**TEXTO DE LEITURA:**
..........
Luto de ti.

Os pássaros cantam lá fora mas eu recuso-me a ouvir. Devia ser proibido cantar, se tu partiste. A minha alma está feita um corvo. Está negra, perdida e com um asa ferida. O dia não devia ter acordado, de que vle ser dia se vivo numa noite profunda, noite de lua nova, perdida em ruelas da cidade. Estou de luto! E não, não luto. Não consigo erguer as pernas deste fundo, estou sem forças, não consigo lutar por algo que virou costas e vi partir. Eu vi partir muito antes de isso acontecer e não conseguir agarrar as tuas mãos e te prender num abraço. Essa imagem corre em mim, de tu bateres a porta e nunca mais regressares. Tenho pena da vida deste mundo, que num dia segundo perdeu logo duas vidas, uma e meia por inteiro, outra meia anda perdida por ai.
..........
**INFORMAÇÃO EXTRAÍDA:**
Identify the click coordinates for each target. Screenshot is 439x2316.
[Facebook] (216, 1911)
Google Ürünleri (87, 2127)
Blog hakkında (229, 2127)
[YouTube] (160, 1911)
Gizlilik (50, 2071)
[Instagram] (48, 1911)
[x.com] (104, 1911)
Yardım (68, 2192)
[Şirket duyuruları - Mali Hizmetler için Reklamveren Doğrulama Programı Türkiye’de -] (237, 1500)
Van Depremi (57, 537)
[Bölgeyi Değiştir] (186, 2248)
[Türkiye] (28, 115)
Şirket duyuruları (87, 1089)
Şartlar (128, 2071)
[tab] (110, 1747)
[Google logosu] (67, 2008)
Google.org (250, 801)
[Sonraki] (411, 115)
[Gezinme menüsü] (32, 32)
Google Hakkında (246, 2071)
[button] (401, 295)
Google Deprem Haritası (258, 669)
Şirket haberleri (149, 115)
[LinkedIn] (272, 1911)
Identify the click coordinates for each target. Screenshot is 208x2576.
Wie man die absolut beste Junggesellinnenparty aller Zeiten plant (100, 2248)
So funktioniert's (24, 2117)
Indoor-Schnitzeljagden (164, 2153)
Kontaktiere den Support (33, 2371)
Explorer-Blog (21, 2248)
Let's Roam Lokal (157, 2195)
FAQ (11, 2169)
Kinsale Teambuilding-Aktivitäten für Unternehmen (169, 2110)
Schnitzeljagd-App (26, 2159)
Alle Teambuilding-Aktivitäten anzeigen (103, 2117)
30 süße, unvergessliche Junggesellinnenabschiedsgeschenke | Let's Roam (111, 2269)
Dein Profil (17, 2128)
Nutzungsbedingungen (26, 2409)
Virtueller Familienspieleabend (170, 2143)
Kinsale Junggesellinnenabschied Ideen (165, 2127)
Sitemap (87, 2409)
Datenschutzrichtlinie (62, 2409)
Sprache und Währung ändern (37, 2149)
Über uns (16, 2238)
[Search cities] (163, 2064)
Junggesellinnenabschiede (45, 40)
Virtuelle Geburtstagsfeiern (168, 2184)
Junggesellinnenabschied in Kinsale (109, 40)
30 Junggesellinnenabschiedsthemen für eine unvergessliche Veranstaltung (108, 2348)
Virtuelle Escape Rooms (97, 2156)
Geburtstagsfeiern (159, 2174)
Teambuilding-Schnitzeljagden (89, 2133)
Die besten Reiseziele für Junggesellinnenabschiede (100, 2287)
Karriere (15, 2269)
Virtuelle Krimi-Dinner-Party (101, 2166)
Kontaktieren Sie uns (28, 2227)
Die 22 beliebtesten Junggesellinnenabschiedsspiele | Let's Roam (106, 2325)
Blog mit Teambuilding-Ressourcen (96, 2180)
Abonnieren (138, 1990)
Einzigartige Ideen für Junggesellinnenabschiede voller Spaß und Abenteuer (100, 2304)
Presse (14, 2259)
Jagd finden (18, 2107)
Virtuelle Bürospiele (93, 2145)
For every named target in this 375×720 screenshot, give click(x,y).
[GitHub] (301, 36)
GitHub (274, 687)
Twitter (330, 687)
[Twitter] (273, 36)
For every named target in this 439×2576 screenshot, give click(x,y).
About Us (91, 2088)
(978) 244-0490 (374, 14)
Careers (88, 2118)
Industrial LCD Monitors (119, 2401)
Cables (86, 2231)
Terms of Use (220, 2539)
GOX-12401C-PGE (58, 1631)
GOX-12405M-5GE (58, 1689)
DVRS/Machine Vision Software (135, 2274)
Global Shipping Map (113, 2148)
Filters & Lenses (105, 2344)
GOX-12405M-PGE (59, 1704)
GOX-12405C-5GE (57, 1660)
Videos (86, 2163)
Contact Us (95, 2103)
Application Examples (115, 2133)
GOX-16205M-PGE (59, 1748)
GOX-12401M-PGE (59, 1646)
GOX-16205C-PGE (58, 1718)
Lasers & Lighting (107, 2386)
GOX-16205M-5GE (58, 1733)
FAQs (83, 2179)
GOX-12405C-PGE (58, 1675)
..........
**O QUE FAZER:**
1 > No texto sobre o luto, com que ave é comparada a alma de quem fala?
2 > Transcreva do texto sobre o luto o trecho de "Os pássaros cantam" a "perdida por ai.".
3 > Prossiga o texto sobre o luto a partir da última frase apresentada.

**LISTA DE RESPOSTAS:**
1 > Com um corvo.

2 >
Os pássaros cantam lá fora mas eu recuso-me a ouvir. Devia ser proibido cantar, se tu partiste. A minha alma está feita um corvo. Está negra, perdida e com um asa ferida. O dia não devia ter acordado, de que vle ser dia se vivo numa noite profunda, noite de lua nova, perdida em ruelas da cidade. Estou de luto! E não, não luto. Não consigo erguer as pernas deste fundo, estou sem forças, não consigo lutar por algo que virou costas e vi partir. Eu vi partir muito antes de isso acontecer e não conseguir agarrar as tuas mãos e te prender num abraço. Essa imagem corre em mim, de tu bateres a porta e nunca mais regressares. Tenho pena da vida deste mundo, que num dia segundo perdeu logo duas vidas, uma e meia por inteiro, outra meia anda perdida por ai.

3 >
Recuso-me a aceitar e é por isso que estou de luto e contra isso eu não luto. Porque preciso que este negro do meu coração se desvaneça, preciso que com o tempo, a chuva e as lágrimas tinja a cor de corvo, para eu me puder libertar deste luto, coração ferido. E se eu não fizer luto nunca te vou deixar porque vais estar em cada lágrima negra que escorra por entre os meus soluços de saudade, por entre os meus lábios e os teus beijos que não chegam. Mas se estiveres para chegar, vem, que os teus braços nunca chegam fora de horas.
Nunca me ames por favor, mas imploro-te que me ames com amor. E hoje choro a morte, de quem nunca me fez chorar em vida.

" A tua carta da tua amada, Julieta. " - Ariana.